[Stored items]
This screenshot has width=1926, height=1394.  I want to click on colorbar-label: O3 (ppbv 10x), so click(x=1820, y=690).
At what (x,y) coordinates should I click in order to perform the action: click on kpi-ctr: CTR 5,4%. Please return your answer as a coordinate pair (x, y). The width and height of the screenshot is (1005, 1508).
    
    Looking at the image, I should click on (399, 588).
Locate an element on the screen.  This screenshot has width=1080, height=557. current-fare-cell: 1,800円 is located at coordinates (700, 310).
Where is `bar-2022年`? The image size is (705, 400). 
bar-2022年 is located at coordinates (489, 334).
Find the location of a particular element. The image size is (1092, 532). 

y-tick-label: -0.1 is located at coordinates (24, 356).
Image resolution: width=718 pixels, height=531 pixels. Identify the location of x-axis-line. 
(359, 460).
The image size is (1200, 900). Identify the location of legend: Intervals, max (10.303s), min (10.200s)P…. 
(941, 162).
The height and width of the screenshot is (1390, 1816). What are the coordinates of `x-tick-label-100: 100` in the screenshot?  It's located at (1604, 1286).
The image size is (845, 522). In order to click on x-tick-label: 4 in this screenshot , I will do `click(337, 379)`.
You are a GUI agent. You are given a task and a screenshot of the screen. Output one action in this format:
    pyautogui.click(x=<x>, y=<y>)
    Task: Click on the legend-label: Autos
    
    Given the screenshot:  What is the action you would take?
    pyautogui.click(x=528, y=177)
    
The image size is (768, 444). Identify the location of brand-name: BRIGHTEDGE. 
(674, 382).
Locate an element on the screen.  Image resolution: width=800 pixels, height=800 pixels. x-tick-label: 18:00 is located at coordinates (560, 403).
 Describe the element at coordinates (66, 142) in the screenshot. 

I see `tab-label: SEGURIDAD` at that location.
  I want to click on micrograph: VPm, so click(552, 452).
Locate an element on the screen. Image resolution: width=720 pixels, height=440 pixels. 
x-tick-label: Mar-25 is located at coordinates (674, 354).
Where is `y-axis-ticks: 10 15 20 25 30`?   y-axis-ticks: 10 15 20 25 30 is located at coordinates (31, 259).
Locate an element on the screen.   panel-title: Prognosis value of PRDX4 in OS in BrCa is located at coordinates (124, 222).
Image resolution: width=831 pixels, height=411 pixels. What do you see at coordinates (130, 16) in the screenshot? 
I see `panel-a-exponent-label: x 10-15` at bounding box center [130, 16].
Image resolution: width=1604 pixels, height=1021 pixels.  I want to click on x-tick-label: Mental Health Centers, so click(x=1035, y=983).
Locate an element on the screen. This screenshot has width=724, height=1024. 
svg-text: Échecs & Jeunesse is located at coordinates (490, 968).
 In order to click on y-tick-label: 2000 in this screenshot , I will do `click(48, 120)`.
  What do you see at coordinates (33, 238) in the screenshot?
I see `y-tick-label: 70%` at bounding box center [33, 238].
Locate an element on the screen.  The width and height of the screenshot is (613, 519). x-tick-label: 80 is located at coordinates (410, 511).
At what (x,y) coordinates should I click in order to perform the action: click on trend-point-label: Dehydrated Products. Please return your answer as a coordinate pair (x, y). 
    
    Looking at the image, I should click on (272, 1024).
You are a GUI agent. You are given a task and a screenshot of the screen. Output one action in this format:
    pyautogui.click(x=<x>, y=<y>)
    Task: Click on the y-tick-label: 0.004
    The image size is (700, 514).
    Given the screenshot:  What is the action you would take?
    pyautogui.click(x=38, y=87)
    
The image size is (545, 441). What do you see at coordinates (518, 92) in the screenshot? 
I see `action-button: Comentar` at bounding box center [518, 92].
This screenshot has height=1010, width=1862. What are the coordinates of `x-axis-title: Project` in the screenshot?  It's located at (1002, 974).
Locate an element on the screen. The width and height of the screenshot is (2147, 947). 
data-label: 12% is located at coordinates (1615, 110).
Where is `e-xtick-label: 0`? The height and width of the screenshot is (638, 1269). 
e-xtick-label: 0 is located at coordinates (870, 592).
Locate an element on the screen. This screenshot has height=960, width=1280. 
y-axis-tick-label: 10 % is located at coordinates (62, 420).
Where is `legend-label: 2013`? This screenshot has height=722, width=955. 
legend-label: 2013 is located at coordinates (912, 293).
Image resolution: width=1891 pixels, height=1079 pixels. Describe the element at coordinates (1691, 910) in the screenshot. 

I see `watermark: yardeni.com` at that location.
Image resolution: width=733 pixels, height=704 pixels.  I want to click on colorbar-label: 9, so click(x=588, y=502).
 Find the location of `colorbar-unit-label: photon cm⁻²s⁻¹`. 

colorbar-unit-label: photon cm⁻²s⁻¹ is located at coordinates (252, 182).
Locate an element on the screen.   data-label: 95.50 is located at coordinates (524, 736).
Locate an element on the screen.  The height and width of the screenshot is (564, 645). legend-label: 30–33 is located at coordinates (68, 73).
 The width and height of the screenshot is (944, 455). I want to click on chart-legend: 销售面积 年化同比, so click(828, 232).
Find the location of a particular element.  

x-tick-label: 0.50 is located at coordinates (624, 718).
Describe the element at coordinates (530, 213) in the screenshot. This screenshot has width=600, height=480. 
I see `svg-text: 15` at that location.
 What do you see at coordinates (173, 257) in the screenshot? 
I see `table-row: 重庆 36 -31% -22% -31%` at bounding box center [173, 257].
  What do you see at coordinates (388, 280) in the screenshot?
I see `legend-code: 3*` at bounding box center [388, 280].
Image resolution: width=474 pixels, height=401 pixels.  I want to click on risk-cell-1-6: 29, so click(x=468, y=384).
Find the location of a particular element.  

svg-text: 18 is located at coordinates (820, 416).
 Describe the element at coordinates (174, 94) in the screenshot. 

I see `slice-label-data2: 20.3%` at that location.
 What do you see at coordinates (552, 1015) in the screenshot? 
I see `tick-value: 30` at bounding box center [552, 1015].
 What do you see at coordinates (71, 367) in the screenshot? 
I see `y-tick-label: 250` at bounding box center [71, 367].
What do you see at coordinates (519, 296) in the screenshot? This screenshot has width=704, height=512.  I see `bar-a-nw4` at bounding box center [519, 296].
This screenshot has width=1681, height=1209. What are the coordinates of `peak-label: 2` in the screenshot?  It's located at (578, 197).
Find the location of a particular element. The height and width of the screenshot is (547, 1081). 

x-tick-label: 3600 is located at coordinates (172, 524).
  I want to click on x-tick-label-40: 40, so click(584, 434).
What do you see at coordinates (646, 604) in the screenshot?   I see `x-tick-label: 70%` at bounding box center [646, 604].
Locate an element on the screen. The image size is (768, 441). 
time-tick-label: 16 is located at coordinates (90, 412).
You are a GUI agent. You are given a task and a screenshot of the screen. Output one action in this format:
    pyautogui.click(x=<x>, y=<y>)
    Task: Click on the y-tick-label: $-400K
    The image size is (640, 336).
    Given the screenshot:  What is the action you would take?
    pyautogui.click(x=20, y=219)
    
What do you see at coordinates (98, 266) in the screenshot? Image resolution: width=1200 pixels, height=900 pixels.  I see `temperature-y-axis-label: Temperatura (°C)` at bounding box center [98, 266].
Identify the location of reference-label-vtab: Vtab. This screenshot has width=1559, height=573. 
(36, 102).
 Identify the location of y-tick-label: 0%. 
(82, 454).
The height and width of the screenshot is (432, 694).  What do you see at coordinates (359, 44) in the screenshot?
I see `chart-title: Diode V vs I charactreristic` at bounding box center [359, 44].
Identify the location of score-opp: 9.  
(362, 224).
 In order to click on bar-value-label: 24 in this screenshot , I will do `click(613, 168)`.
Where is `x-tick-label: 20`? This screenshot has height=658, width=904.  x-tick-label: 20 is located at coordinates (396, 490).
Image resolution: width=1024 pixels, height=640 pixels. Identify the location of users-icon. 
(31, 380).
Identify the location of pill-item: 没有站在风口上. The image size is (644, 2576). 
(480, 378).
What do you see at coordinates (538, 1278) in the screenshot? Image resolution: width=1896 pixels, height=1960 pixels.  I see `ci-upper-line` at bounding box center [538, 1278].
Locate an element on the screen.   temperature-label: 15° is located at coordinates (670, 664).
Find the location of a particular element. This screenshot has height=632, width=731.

TASK STATEMENT
Copy out the rows above, starting with the line containing "has height=960, width=1280." and ending with the line containing "coordinates (524, 736).", both lines included, reproducing each one precisely.

RESPONSE TO THE EXERCISE
Locate an element on the screen. This screenshot has height=960, width=1280. 
y-axis-tick-label: 10 % is located at coordinates (62, 420).
Where is `legend-label: 2013`? This screenshot has height=722, width=955. 
legend-label: 2013 is located at coordinates (912, 293).
Image resolution: width=1891 pixels, height=1079 pixels. Describe the element at coordinates (1691, 910) in the screenshot. 

I see `watermark: yardeni.com` at that location.
Image resolution: width=733 pixels, height=704 pixels.  I want to click on colorbar-label: 9, so click(x=588, y=502).
 Find the location of `colorbar-unit-label: photon cm⁻²s⁻¹`. 

colorbar-unit-label: photon cm⁻²s⁻¹ is located at coordinates (252, 182).
Locate an element on the screen.   data-label: 95.50 is located at coordinates (524, 736).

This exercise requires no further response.